I'm not sure how this compares to other protocols used to transmit data, but I'm quite proud of how I've laid this out.

Moving on to actual the point of this article: serialization. For the sake of useablilty I've defined a datatype which models our payload which you can see here:

typedef struct {
  enum libmoo_signal signal; /* the signal */
  uint16_t           more_data; /* the number bytes of the additional data */
  char              *data; /* additional data */
} libmoo_data;
    

And a function which allows you to easily create libmoo_data:

/**
 * @brief create a new libmoo_data
 *
 * @param signal the signal to set
 * @param data the data to set
 * @return the data object
 */
libmoo_data *libmoo_create_data(enum libmoo_signal signal, char *data);
    

I've provided this so that you don't have to deal with manually setting the size of the data that you pass into the object, although (if you so choose) you may easily override it.

Serializing

Now that we've gone over the interface for interacting with the payload let's get to the intersting stage in which we get the data ready for launch.

/**
 * @brief convert data into a payload.
 * The payload must be allocated prior to calling this function it should be
 * LIBMOO_PAYLOAD_SIZE chars long unless you think you know better.
 *
 * @param payload pointer to the payload
 * @param data data which will be serialized
 * @return the size of the resulting payload
 */
size_t
libmoo_serialize_data(libmoo_payload payload, libmoo_data *data)
{
  void *ptr;

  ptr = payload;

  /* add LIBMOO_VERSION */
  mempcpy(ptr, LIBMOO_VERSION, strlen(LIBMOO_VERSION));

  /* skip the reserved space */
  ptr += 24;

  /* add the signal type */
  mempcpy(ptr, &data->signal, sizeof(data->signal));

  /* add the size of the more data */
  mempcpy(ptr, &data->more_data, sizeof(data->more_data));

  /* the more data */
  if (data->more_data) {
    mempcpy(ptr, data->data, strlen(data->data));
  }

  return LIBMOO_HEADER_SIZE + sizeof(data->more_data) + data->more_data;
}
    

As you may have noticed in the code snippet above libmoo_serialize_data is a function that takes in a pre-allocated payload, and the data to serialize.

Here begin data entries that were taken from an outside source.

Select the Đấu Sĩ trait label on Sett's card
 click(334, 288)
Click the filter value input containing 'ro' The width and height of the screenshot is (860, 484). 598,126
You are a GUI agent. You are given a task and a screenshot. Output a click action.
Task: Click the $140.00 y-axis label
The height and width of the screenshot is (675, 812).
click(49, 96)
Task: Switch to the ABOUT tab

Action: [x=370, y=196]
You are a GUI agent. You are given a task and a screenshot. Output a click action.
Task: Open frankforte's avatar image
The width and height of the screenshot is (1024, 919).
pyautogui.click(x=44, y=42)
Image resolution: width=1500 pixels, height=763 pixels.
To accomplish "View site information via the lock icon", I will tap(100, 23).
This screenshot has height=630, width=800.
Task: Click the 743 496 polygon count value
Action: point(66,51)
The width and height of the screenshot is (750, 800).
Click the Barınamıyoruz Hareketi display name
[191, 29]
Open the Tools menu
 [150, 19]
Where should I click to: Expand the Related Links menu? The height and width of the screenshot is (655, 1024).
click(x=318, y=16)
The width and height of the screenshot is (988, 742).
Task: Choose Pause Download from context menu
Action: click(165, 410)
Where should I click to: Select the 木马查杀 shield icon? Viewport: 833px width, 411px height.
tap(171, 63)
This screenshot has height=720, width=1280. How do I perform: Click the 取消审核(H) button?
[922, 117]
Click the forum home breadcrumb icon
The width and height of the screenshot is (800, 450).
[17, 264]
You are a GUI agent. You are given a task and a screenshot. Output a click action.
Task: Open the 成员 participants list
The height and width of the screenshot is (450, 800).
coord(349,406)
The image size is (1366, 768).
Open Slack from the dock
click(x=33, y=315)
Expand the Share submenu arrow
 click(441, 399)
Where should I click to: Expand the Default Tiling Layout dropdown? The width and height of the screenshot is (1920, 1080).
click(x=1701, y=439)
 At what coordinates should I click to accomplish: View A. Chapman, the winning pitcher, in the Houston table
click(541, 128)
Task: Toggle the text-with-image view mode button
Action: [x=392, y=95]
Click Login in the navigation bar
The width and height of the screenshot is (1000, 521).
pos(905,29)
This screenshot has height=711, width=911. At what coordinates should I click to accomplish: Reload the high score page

I've opted to allow the user to allocate space for the payload if they determine that they know what they're doing incase my dumb function is too generous. Moving onto the body of the function you'll see an unfamiliar function called mempcpy which is a macro for copying data into the payload. This macro takes in the same arguments as memcpy (dest, src, size), but in addition it increments dest by size so I can append data to the payload without making this code horrible to read.

In earlier stages of development I didn't actually return the size of the resulting payload, thinking that I could just strlen it. This was a rookie mistake. Because I've included extra space (bytes 8-31) when you run strlen on any payload it results in 5 (the length of the version string). After finding this out I decided that I do actually want to send more than the version information, and so now libmoo_serialize_data returns a size_t continaing the number of bytes that have been serialized.

Deserializing

Now that we've serialized and presumably sent the data to a client we need to do the magic part which completes this transaction: deserialization.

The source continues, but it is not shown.